“Enough with the Cadillacs and the Hampton estates,” snarls Angelica Garcia on It Don’t Hinder Me, an arresting whirlwind of a track that sounds like Bikini Kill crashing a rooftop party in Mexico City. Instead of these faded markers of American glory, the 26-year-old Mexican-Salvadoran-American wants to talk about “mango peeling in the kitchen at night”, about “the cooking that my grandmother made”, about “guava trees”.
Garcia’s forthcoming second album, Cha Cha Palace, is full of hyper-specific moments like this, evoking vibrant vignettes from her upbringing in the Latinx community of southern California, via the east coast. Early 90s indie meets reggaeton and dancehall beats, along with traditional Mexican ranchera music (her mother, a Latin pop and mariachi singer, and grandmother both feature). Garcia’s voice ranges from sounding like she’s invoking ancient deities to a scowling teenager who doesn’t want to tidy her room.
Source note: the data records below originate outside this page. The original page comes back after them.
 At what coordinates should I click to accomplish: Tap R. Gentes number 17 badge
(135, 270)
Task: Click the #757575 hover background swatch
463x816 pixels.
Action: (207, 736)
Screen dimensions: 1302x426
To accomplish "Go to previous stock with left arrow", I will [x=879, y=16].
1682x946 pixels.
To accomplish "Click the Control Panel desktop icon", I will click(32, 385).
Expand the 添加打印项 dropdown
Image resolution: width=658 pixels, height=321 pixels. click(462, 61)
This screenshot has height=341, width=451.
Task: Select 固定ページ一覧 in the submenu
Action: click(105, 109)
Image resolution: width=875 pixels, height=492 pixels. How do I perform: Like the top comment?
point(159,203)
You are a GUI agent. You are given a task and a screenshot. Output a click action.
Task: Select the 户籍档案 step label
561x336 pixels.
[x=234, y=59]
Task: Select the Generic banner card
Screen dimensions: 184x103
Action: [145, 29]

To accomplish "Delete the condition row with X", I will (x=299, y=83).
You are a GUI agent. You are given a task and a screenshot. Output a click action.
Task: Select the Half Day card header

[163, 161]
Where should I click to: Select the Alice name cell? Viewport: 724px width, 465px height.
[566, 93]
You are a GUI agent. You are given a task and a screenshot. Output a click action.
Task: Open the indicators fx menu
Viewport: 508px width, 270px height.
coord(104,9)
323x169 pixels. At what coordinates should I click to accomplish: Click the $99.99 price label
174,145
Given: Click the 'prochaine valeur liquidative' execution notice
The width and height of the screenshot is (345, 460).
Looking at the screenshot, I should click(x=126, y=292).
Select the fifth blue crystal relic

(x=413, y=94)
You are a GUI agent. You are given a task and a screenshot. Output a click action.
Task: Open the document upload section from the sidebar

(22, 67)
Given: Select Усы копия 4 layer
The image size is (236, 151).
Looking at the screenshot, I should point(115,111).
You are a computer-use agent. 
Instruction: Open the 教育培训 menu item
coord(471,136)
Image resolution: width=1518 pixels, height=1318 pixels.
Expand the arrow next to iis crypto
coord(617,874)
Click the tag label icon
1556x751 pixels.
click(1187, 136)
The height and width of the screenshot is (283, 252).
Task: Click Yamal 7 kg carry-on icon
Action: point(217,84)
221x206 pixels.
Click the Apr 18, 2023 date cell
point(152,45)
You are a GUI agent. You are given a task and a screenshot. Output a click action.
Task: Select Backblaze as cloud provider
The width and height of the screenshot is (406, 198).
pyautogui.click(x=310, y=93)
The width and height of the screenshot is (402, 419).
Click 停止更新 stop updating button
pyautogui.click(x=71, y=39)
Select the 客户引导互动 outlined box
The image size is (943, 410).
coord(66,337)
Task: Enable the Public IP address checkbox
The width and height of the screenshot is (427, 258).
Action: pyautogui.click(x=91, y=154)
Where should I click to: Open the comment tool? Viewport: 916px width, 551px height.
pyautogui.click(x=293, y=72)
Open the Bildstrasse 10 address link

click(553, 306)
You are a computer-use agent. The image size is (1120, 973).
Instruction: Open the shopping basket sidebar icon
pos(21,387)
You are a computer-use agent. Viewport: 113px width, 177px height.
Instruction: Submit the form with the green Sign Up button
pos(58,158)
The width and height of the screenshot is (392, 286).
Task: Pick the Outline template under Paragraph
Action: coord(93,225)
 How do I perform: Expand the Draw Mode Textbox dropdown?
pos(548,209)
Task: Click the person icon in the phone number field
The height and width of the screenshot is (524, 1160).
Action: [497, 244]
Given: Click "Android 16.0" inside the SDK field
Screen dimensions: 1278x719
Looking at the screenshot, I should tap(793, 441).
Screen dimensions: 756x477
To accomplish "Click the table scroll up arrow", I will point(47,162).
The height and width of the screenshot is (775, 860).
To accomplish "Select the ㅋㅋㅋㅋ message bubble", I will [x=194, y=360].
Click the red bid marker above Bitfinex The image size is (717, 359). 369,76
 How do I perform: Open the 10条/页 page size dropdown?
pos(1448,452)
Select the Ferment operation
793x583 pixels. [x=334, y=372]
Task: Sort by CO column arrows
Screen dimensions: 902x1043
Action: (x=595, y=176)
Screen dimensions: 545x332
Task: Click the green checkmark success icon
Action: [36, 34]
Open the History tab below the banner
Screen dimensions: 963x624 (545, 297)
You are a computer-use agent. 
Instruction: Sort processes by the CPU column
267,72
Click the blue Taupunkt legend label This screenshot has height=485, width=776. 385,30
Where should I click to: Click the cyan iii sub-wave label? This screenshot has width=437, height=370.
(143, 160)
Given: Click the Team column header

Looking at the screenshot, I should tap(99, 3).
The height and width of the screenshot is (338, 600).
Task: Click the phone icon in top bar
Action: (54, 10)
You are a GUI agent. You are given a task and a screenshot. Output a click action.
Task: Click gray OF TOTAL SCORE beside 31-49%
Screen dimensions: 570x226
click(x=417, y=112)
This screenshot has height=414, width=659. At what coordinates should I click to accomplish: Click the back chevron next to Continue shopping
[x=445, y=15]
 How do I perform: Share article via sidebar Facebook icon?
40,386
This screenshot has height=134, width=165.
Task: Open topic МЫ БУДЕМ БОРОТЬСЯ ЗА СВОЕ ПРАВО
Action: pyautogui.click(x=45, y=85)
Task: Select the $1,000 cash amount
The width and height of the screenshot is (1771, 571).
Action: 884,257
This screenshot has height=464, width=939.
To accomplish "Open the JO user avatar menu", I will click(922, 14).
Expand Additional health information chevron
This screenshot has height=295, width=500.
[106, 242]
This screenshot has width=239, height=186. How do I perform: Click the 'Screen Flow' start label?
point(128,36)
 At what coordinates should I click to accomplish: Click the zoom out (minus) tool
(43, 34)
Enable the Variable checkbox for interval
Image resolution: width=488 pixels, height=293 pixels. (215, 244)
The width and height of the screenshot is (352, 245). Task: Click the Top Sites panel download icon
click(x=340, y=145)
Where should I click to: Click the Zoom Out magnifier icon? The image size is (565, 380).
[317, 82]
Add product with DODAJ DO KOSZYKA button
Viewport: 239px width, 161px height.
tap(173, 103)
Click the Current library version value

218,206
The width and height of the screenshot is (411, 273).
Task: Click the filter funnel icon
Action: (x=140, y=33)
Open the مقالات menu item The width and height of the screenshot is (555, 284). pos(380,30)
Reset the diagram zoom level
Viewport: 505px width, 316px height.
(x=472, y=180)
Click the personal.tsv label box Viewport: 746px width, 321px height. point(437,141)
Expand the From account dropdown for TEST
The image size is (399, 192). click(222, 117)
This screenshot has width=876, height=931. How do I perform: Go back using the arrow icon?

It’s a winning combination. Barack Obama chose her song Jícama, a short, sweet celebration of Mexican-American culture, as one of his favourites of 2019. “This song is about not being seen for having a dual identity,” Garcia has said. “The US is a country made up of people from other countries. This song and video are a love letter to kids who grew up embracing two worlds just like me.”